WHAT THE TASK ASKS:
Lines outside the range are not wanted. Give again exactly the lines between the line holding "is (2576, 483)." and the line holding "Task: Click the Domain Authority label", inclusive, from the listing below.
┄┄┄┄┄┄┄┄┄┄
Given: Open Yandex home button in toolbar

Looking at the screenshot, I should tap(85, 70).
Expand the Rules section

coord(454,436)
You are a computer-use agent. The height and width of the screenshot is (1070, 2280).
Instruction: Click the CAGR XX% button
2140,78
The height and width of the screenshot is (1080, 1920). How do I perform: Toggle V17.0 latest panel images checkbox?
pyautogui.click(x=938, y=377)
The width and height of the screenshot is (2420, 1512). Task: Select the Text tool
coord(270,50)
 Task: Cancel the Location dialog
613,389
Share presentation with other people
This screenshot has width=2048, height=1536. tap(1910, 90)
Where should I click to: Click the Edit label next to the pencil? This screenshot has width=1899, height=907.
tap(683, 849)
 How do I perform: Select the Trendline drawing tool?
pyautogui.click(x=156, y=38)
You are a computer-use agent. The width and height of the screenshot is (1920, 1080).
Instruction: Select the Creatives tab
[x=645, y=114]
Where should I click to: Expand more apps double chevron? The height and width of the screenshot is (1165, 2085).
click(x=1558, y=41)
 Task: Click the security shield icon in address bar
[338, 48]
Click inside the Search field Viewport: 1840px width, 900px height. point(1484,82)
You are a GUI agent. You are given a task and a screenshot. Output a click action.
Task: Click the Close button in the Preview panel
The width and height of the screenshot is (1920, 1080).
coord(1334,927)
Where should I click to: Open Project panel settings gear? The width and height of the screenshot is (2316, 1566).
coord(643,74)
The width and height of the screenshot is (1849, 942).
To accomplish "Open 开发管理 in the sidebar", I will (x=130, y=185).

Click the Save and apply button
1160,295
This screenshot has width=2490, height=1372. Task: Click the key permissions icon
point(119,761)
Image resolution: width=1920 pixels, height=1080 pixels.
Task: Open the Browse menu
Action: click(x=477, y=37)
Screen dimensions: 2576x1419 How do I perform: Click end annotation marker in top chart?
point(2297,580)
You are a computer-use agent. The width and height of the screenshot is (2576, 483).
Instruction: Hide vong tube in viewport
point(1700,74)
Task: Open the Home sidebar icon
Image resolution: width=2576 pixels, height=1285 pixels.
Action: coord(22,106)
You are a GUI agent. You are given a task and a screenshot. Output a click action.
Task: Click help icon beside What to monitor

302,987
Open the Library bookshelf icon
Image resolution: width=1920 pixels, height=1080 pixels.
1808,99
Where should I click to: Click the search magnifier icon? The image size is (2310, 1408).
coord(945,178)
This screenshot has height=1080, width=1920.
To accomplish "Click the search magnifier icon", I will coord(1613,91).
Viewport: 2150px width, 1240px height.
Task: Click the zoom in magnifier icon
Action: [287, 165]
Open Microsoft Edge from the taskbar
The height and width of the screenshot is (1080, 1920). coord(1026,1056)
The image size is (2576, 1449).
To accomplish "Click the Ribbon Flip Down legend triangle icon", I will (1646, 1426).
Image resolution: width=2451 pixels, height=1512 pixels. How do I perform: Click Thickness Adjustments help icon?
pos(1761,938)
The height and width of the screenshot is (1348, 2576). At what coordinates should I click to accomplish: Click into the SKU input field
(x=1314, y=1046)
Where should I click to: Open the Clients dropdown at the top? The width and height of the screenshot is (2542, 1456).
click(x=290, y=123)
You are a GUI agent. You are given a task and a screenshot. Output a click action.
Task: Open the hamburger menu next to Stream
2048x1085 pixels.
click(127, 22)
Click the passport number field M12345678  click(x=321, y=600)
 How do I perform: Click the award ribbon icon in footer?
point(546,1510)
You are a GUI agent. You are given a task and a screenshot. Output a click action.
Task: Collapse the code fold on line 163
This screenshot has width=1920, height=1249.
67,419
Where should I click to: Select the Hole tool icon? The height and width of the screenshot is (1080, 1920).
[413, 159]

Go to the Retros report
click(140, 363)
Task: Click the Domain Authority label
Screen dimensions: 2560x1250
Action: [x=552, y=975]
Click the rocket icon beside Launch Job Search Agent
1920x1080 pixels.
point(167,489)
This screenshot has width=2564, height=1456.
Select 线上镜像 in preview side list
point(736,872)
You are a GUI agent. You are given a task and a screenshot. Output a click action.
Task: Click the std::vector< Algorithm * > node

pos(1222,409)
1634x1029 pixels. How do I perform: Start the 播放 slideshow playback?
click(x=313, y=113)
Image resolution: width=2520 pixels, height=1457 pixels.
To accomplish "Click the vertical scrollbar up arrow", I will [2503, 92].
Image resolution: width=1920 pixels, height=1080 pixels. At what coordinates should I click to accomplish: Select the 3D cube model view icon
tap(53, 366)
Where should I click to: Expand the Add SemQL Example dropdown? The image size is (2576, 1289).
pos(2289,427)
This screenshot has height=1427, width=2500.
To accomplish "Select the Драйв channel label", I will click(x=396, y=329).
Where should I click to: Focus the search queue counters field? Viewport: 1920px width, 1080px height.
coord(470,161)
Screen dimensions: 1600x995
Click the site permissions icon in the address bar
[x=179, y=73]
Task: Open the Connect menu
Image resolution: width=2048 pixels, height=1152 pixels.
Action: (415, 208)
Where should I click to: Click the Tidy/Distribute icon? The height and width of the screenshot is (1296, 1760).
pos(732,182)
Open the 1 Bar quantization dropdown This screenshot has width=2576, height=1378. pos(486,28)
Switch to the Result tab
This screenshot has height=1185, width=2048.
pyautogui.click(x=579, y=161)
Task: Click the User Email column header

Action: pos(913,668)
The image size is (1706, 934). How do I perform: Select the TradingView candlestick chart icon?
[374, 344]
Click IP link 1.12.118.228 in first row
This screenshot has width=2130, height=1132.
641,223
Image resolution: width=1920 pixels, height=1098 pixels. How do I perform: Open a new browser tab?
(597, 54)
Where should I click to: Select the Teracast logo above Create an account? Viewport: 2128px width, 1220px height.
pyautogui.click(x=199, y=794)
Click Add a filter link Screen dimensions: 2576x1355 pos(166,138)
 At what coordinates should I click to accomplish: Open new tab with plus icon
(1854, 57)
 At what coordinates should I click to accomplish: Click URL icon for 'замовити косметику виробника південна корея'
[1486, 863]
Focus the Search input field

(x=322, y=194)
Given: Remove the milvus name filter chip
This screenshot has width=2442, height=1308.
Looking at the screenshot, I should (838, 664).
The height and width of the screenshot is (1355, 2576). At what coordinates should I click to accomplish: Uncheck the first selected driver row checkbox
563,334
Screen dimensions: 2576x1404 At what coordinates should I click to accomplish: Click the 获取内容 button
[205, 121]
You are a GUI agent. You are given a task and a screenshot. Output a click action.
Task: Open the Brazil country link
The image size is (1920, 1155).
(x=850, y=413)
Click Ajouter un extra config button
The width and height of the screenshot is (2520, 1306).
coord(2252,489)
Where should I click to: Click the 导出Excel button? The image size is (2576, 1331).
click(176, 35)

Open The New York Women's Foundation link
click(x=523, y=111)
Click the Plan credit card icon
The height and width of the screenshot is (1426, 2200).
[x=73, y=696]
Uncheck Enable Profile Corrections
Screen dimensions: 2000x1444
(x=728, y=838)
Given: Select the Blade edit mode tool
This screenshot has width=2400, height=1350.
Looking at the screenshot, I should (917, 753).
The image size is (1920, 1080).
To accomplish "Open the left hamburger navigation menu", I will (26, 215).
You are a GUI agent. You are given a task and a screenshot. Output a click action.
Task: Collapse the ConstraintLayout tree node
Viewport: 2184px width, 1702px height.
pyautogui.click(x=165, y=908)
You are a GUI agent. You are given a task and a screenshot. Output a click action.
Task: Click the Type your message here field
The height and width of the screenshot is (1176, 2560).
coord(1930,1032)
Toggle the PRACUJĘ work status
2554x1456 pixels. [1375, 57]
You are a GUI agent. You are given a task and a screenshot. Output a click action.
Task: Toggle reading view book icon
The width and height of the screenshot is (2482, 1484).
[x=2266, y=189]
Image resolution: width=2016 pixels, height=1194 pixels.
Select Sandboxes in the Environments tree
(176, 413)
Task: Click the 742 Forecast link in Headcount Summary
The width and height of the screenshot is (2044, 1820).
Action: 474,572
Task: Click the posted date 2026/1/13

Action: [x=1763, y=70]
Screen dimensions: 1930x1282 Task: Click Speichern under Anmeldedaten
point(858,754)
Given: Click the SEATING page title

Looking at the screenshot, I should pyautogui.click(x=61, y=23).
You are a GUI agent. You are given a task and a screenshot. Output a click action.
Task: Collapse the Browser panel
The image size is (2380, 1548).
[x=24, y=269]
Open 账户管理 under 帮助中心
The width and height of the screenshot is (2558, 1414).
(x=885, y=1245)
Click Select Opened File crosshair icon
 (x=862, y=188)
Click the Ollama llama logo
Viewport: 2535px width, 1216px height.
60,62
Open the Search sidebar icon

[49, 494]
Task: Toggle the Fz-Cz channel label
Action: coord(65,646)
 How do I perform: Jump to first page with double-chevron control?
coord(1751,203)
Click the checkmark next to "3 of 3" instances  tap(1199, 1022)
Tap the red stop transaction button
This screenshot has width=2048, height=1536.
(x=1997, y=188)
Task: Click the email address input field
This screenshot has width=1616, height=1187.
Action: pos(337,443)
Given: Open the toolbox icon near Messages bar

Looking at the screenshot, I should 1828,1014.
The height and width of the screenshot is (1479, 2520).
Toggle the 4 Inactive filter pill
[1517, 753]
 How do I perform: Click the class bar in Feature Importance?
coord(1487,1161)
┄┄┄┄┄┄┄┄┄┄
RESULT FOR THIS EXERCISE:
You are a computer-use agent. The width and height of the screenshot is (2576, 483).
Instruction: Hide vong tube in viewport
point(1700,74)
Task: Open the Home sidebar icon
Image resolution: width=2576 pixels, height=1285 pixels.
Action: coord(22,106)
You are a GUI agent. You are given a task and a screenshot. Output a click action.
Task: Click help icon beside What to monitor

302,987
Open the Library bookshelf icon
Image resolution: width=1920 pixels, height=1080 pixels.
1808,99
Where should I click to: Click the search magnifier icon? The image size is (2310, 1408).
coord(945,178)
This screenshot has height=1080, width=1920.
To accomplish "Click the search magnifier icon", I will coord(1613,91).
Viewport: 2150px width, 1240px height.
Task: Click the zoom in magnifier icon
Action: [287, 165]
Open Microsoft Edge from the taskbar
The height and width of the screenshot is (1080, 1920). coord(1026,1056)
The image size is (2576, 1449).
To accomplish "Click the Ribbon Flip Down legend triangle icon", I will (1646, 1426).
Image resolution: width=2451 pixels, height=1512 pixels. How do I perform: Click Thickness Adjustments help icon?
pos(1761,938)
The height and width of the screenshot is (1348, 2576). At what coordinates should I click to accomplish: Click into the SKU input field
(x=1314, y=1046)
Where should I click to: Open the Clients dropdown at the top? The width and height of the screenshot is (2542, 1456).
click(x=290, y=123)
You are a GUI agent. You are given a task and a screenshot. Output a click action.
Task: Open the hamburger menu next to Stream
2048x1085 pixels.
click(127, 22)
Click the passport number field M12345678  click(x=321, y=600)
 How do I perform: Click the award ribbon icon in footer?
point(546,1510)
You are a GUI agent. You are given a task and a screenshot. Output a click action.
Task: Collapse the code fold on line 163
This screenshot has width=1920, height=1249.
67,419
Where should I click to: Select the Hole tool icon? The height and width of the screenshot is (1080, 1920).
[413, 159]

Go to the Retros report
click(140, 363)
Task: Click the Domain Authority label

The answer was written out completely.